It didn't matter too much, though, since by 10pm I was back on the clock trying to fix everything before the end of the outage window or at least before the normals got to work on Monday morning.
While I completely did not care about the root cause of the trauma, I'll detail it here as an object lesson in I.T. Best Practices, Crisis Management, and Dealing With Feelings of Hostility.
My company has a security device to manage remote access. Actually, there are two devices. One is old and crappy, the other is less old and less crappy.
Sadly, both have user accounts on them in giant databases since the migration in December was aborted but the team which configures remote access wasn't notified.
So, in order to ditch the old device, the new accounts on the new device needed to be merged into that older database, then re-imported into the new device.

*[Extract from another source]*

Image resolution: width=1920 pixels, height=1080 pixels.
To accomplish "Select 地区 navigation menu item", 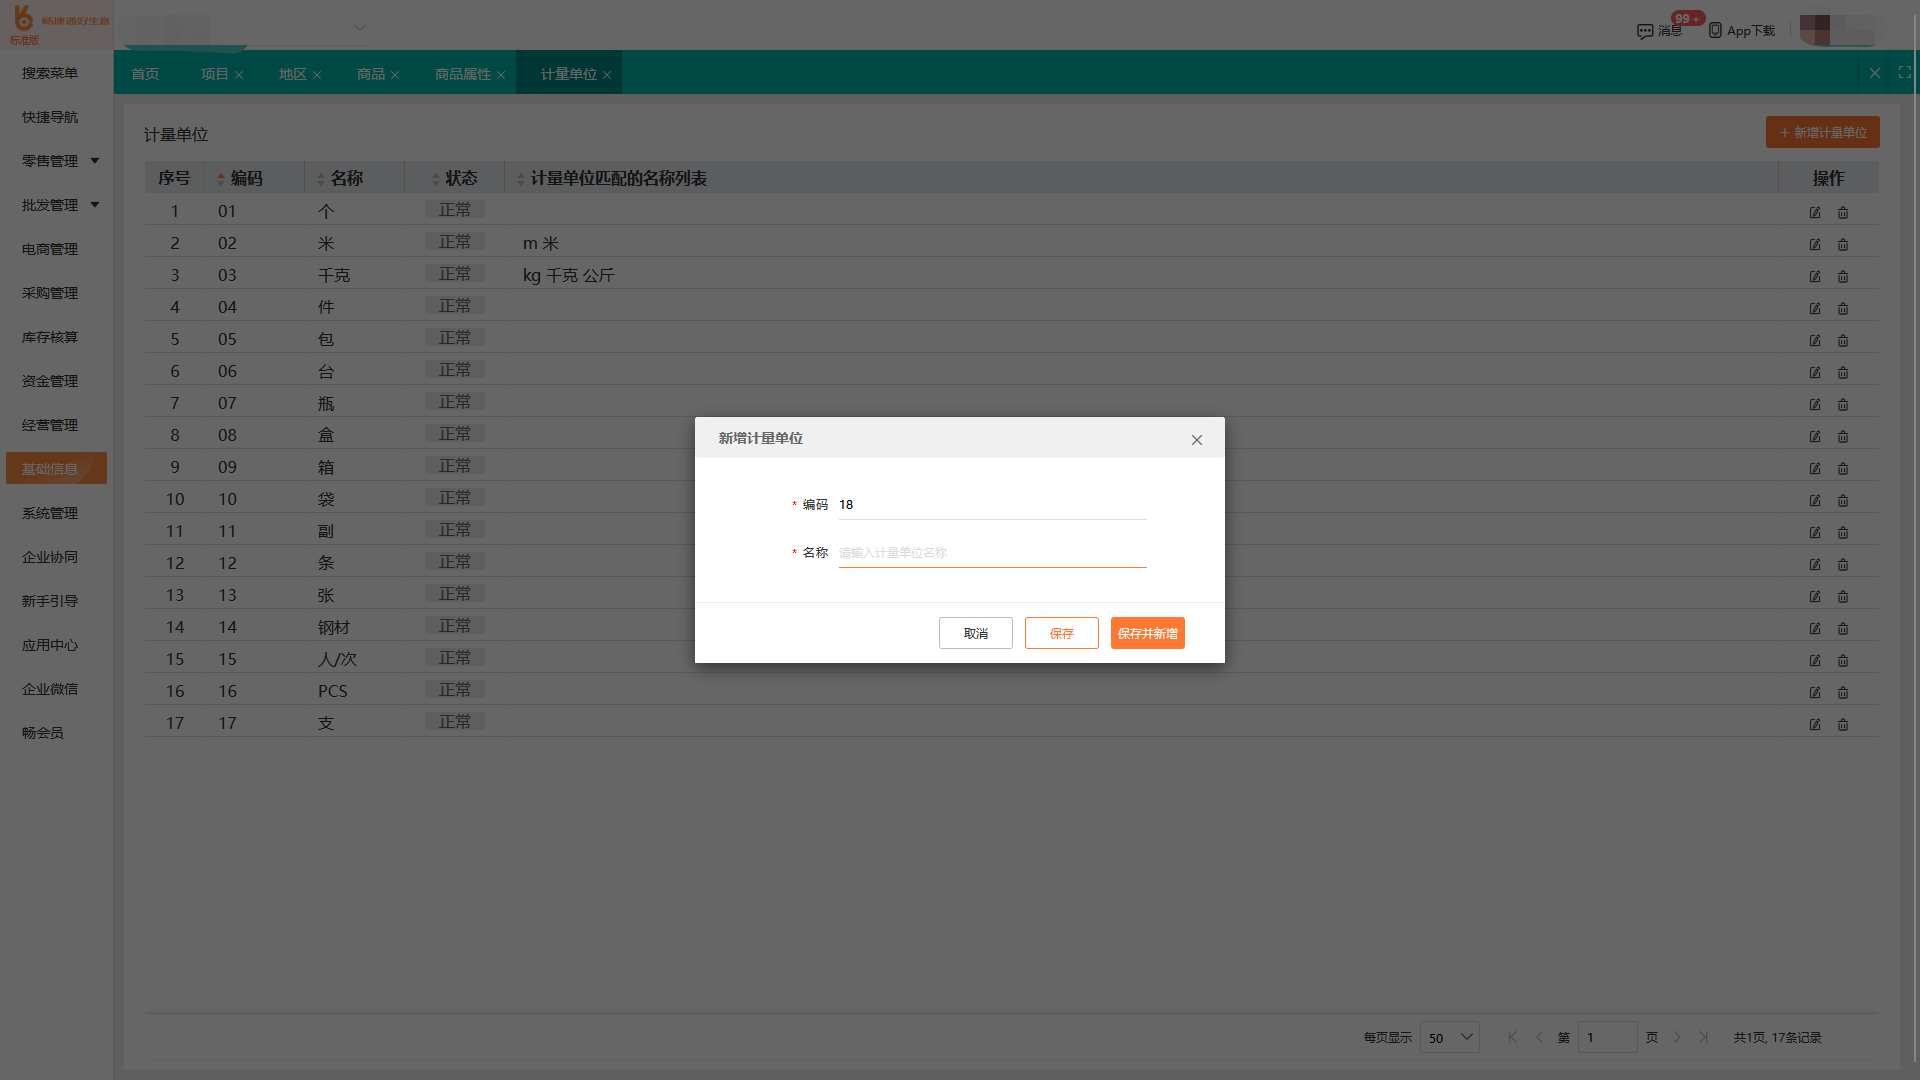I will (291, 74).
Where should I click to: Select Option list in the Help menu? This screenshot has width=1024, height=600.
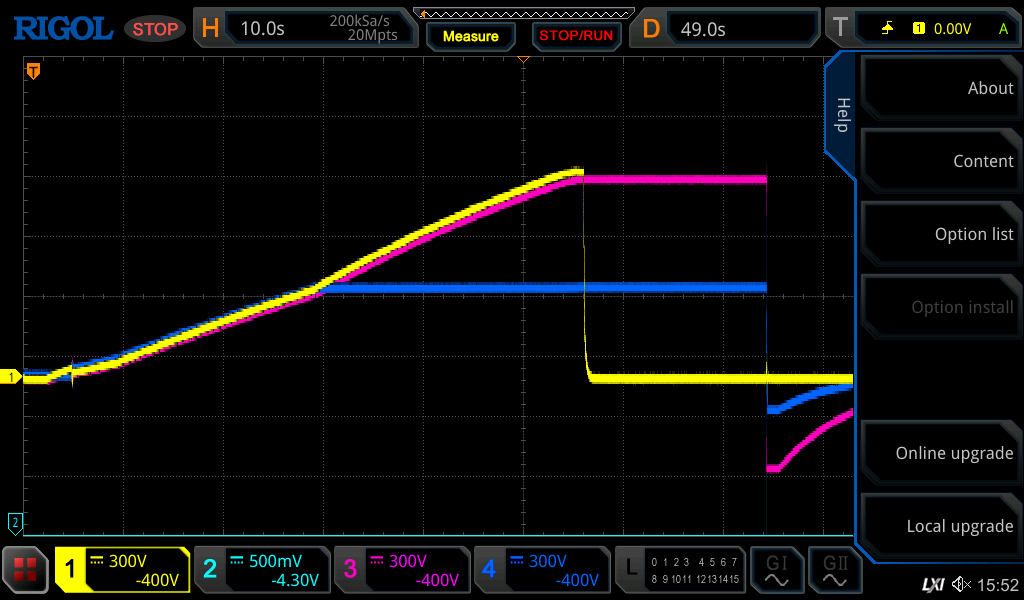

The new database was backed up and deleted.
This started a chain of unpleasantness which left me hanging out at work for hours and hours all weekend unable to help because my group was completely uninvolved.
See, the deletion process failed most of the way through. Upon investigation, it was determined that the account doing the deletion was deleted during the deletion process . . . whew . . . and then it halted mid-delete since a missing administrator account has no right to delete anything.
That's pretty awful, since you need an administrator account to put the backed-up database back on the device.
The people making this change decided then to find an account with administrative rights which alphabetically followed the administrative account which did the deleting, because that account might still be on the device. For reference, my account name starts with an "x".
Miraculously, they found an administrator. Actually, they found his account. He was out of cellular range -- At the beach.
When they finally contacted him, he gave someone his username and password and work began again.
Until it was discovered that the database they had backed up was corrupted.
Database restoration specialists were contacted and begged to come in and fix what was busted and they set to work pulling out data and rebuilding everything.
After that, re-importing the licensing file to the old machine failed as that file had been corrupted as well.
There was a lot of yelling and cursing.
While the group responsible began the process of manually entering five thousand user accounts, I giggled until I almost wet myself.
Then I joined my team at Waffle House, because that is the only proper response, especially outside of normal business hours when nothing else is open.
Also, waffles rule.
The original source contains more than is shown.